Crouch continues as the acidly smiling host of the proceedings, making little secret of the contempt he holds for the "young gentlemen" who have entered his theater or his pleasure at parting them from their money. So many supposed physicians, scientists, artists, he marvels, here to closely observe an attractive young woman (a smack of the lips) laid open as open can be. And adding to the specialness and high purpose of the occasion, a celebrity anatomist will be in charge: the renowned Baron Peel (Robert Osborne), on whose behalf the actual dismantlement of the body will be performed by his assistant, Mr. Strang (Timur).
Baron Peel is more moralist than scientist: he knows what he expects, nay! is certain, to find even before he sets to looking for it. He will demonstrate to us all that the evil nature of Sarah Osborne, and the judgment of the Almighty upon her, are reflected tangibly in the condition of her internal organs. He cannot be sure where exactly evil lies, but its physical presence will be revealed, for the expansion of Knowledge and the greater glory of God, or at least of Baron Peel as God's minister on earth.
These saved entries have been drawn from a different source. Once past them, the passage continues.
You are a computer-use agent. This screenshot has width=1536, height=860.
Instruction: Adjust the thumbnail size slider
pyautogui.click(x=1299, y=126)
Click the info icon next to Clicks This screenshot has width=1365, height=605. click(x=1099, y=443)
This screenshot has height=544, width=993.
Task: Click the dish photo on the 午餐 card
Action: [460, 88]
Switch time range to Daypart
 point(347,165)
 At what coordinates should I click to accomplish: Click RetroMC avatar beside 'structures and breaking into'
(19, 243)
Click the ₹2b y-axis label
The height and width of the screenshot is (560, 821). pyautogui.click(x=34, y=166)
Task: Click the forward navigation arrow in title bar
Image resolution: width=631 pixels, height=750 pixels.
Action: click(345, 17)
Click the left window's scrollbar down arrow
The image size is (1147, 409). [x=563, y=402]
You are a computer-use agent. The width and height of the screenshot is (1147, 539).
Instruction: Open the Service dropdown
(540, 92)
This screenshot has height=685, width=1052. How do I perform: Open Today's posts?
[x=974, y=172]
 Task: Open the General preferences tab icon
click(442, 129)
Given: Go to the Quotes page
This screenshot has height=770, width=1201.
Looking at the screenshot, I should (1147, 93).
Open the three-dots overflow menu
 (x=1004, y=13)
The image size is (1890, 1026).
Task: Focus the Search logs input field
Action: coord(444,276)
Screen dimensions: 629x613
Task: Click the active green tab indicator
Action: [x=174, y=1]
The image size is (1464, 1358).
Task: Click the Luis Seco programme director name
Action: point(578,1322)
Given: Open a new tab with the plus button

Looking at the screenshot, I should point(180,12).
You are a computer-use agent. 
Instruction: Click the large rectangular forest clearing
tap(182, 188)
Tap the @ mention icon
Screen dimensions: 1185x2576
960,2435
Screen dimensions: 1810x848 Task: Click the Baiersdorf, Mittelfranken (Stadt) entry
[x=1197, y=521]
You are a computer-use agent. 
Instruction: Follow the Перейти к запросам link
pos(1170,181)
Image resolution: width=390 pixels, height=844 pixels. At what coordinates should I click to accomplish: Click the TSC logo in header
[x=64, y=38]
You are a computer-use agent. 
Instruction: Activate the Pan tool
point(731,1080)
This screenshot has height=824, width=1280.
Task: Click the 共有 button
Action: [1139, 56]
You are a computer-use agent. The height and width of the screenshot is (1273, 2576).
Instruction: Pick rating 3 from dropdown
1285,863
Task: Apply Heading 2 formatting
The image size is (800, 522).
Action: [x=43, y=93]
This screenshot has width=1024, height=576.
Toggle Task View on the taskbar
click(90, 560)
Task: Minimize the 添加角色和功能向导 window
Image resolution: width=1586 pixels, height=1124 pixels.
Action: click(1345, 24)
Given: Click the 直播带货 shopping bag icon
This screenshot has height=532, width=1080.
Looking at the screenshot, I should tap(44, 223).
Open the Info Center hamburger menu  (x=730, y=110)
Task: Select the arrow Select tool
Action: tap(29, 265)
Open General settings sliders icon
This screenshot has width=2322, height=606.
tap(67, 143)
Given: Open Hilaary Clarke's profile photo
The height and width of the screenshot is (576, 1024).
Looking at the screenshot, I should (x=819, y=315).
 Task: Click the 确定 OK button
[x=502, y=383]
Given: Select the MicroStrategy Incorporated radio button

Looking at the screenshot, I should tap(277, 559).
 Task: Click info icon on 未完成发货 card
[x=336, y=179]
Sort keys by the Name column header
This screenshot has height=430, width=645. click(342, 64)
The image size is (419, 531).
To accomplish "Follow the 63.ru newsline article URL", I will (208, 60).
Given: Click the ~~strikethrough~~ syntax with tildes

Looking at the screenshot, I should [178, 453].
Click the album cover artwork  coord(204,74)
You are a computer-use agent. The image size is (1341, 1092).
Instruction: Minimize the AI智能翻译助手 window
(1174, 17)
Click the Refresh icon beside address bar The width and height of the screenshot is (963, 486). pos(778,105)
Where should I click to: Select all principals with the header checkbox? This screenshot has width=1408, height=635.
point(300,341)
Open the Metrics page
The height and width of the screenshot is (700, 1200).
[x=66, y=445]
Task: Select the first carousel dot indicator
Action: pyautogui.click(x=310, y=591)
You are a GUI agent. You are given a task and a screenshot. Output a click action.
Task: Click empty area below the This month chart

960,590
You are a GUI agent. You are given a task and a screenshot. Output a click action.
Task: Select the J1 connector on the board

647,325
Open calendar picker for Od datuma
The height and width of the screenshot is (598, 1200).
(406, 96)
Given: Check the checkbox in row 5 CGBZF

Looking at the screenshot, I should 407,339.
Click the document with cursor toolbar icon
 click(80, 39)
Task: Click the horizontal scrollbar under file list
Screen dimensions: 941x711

anatomy theater is concerned with that question of evil, its nature, and where and how it may be revealed, removed, or understood. It has on its mind as well the question of power: Baron Peel holds power over everyone in the room by virtue of his place as a peer, high on a rigorously unbending apparatus of class. All of the other characters have power over Sarah Osborne because she has no present ability to argue otherwise, and because she never really did: the power, recurringly misused, of men over women is a given in Sarah Osborne's world, and her having acted brutally to protest and thwart it is the very thing that has brought her to her death. While these men seek to find corruption in the body of Sarah Osborne, they demonstrate by the very casualness, even jollity, with which they disdain her life and humanity that their power is itself corrupt.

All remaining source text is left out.